Material supplied
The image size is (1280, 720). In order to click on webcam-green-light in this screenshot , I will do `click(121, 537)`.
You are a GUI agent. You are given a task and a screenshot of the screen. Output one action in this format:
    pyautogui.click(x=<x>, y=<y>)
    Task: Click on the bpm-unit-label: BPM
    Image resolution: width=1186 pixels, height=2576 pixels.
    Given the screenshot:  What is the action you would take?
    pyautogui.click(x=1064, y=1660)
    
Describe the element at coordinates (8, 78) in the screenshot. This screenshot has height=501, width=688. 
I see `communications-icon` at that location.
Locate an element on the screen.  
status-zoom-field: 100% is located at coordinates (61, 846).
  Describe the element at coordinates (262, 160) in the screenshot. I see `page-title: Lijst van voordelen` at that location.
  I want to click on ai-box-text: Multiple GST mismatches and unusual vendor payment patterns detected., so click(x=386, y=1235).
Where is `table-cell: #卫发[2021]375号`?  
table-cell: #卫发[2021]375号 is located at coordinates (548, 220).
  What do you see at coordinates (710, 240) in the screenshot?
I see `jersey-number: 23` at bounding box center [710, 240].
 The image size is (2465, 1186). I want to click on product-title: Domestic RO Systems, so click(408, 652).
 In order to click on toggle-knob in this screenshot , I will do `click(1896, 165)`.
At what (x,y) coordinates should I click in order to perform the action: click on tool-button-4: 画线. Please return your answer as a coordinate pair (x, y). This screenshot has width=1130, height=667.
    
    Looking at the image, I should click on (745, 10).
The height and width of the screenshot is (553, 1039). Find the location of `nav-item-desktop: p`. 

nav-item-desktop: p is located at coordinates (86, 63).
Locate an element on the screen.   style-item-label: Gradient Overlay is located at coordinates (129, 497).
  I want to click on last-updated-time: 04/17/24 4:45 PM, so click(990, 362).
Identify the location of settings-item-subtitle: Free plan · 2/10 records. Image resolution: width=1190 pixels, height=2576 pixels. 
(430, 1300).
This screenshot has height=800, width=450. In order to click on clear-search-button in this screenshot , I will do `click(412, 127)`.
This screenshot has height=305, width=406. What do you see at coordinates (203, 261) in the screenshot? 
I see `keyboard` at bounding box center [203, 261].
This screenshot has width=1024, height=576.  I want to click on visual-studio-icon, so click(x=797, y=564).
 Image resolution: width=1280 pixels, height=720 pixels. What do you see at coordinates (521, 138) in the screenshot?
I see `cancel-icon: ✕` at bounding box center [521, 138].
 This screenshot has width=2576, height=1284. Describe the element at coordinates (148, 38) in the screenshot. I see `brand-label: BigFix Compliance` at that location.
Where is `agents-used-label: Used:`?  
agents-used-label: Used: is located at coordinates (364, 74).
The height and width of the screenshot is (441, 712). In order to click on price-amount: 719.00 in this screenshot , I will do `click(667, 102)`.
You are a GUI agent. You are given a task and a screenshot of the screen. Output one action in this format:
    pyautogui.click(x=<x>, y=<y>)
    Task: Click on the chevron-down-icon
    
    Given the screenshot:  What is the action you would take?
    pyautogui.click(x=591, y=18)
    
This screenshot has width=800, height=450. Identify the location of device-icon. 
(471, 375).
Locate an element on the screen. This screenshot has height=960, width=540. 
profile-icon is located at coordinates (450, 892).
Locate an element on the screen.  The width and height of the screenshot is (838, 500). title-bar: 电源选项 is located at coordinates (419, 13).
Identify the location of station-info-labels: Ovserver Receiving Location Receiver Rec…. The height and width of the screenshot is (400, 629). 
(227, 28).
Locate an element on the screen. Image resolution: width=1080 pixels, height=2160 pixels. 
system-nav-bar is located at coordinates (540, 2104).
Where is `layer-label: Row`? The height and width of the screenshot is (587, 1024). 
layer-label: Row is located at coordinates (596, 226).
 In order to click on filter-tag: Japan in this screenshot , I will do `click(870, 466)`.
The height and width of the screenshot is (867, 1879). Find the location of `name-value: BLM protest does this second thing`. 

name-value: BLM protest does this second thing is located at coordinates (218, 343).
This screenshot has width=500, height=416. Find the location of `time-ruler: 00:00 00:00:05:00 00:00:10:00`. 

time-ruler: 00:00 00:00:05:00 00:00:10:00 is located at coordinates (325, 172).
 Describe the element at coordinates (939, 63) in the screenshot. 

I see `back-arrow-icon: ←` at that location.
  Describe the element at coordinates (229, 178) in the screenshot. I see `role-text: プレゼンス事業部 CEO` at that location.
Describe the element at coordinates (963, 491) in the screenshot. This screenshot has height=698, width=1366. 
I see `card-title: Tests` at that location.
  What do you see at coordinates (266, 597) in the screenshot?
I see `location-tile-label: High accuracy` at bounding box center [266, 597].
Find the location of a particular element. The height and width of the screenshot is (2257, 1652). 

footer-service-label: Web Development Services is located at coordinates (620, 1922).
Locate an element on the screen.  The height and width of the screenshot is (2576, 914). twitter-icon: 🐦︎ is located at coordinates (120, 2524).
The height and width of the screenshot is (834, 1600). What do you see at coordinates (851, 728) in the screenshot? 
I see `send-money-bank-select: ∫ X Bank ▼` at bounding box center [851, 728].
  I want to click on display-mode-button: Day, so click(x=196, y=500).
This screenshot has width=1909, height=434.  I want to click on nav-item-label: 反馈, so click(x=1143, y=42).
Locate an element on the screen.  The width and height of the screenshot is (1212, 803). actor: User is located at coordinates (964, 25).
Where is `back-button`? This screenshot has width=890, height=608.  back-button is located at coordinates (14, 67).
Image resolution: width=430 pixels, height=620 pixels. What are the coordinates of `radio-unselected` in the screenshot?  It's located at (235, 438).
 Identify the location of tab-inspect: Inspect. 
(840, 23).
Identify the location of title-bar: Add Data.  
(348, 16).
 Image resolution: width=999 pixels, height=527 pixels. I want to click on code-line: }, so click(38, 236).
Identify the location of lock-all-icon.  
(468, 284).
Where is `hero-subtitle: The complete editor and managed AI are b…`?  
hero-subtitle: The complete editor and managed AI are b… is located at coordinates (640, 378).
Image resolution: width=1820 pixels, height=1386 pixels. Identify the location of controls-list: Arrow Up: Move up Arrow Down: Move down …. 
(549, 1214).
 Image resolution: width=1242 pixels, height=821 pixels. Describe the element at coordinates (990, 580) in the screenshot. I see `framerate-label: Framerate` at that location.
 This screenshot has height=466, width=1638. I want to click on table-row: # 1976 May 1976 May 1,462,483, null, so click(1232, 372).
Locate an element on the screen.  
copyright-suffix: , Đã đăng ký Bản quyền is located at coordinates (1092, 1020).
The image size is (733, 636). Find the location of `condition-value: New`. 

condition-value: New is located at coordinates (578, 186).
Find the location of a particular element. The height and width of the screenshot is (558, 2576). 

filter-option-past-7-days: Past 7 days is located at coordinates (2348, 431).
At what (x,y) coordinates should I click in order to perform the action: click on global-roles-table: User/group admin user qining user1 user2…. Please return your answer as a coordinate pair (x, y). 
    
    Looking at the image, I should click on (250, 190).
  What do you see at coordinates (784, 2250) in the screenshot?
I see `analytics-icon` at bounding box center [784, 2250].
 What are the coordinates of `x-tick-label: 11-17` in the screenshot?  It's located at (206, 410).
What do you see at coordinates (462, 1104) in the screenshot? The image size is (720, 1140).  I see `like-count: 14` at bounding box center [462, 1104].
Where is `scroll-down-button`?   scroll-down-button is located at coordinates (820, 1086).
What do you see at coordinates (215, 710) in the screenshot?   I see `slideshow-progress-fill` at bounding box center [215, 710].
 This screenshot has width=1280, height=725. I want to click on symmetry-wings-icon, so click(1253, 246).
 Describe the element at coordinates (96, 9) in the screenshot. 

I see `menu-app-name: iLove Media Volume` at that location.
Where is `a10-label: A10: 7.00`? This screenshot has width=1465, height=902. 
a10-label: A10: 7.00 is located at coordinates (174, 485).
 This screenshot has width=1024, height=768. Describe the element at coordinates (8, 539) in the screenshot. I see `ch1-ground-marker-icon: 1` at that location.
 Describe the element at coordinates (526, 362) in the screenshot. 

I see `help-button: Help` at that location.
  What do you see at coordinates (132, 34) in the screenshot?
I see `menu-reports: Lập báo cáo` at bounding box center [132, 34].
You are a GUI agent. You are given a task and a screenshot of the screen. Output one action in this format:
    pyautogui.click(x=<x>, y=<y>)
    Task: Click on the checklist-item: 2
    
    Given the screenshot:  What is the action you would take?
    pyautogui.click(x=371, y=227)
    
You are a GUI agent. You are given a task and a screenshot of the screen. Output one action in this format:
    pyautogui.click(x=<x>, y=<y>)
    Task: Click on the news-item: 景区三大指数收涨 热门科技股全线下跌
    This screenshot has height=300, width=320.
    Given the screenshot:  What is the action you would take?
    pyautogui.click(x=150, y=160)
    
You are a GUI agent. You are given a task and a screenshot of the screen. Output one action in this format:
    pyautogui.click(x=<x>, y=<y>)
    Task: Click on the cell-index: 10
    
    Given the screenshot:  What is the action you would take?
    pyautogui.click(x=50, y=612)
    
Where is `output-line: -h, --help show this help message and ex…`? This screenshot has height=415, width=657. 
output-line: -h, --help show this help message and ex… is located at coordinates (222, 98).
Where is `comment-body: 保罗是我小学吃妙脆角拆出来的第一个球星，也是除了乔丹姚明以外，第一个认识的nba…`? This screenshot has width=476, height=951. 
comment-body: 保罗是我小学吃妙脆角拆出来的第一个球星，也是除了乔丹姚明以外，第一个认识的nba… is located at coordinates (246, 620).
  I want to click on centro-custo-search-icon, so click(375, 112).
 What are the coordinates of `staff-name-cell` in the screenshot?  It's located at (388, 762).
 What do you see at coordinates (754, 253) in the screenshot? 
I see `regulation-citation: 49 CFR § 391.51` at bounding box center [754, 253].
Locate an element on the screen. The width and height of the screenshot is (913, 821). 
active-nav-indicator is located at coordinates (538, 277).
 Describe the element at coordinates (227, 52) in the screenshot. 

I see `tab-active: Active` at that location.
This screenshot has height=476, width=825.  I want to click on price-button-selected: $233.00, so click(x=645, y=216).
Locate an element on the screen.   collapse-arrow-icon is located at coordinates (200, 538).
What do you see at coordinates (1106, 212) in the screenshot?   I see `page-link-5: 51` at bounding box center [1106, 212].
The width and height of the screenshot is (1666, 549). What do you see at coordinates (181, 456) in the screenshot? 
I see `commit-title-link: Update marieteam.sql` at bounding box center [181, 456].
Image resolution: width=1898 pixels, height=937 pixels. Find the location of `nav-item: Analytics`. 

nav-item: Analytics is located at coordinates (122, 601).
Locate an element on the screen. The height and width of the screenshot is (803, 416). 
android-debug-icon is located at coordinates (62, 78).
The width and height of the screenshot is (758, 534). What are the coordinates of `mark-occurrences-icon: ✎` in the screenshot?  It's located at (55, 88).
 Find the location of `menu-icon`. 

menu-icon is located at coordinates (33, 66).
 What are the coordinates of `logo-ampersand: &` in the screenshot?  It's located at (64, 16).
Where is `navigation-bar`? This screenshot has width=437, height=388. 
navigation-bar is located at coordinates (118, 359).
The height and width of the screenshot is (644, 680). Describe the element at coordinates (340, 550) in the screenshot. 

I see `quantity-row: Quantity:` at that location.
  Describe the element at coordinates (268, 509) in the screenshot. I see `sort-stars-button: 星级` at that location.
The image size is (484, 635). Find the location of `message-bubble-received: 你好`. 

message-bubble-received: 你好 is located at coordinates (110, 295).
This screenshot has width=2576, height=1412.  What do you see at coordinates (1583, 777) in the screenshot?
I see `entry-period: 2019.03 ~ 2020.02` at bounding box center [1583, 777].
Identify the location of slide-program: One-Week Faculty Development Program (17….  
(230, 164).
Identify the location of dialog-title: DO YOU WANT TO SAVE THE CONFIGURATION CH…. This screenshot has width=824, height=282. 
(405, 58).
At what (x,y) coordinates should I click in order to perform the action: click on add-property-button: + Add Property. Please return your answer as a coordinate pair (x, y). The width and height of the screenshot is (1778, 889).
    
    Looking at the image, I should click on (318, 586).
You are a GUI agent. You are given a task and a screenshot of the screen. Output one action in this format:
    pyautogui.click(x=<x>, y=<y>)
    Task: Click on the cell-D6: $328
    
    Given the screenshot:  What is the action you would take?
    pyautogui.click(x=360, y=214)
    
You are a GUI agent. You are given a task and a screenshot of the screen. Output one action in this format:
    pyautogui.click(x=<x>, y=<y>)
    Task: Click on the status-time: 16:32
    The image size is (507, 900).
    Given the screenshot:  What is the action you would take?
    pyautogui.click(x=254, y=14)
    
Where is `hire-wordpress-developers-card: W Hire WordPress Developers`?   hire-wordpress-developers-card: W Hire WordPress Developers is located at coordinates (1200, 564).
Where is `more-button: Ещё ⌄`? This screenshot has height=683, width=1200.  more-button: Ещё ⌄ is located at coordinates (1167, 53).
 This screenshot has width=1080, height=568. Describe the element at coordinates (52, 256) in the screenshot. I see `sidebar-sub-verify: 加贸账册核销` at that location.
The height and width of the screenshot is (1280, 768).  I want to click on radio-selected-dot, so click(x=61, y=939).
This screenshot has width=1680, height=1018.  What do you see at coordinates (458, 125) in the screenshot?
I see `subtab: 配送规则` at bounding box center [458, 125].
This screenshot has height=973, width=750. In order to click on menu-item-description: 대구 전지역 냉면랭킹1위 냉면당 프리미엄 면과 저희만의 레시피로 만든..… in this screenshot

What you should do
Give every line of the data from the line containing "This screenshot has width=2576, height=1412." down to the line containing "(230, 164).", both included, as a JSON list of strings with one string per line and blank lines omitted.

Final answer
[
  "This screenshot has width=2576, height=1412.  What do you see at coordinates (1583, 777) in the screenshot?",
  "I see `entry-period: 2019.03 ~ 2020.02` at bounding box center [1583, 777].",
  "Identify the location of slide-program: One-Week Faculty Development Program (17….  ",
  "(230, 164)."
]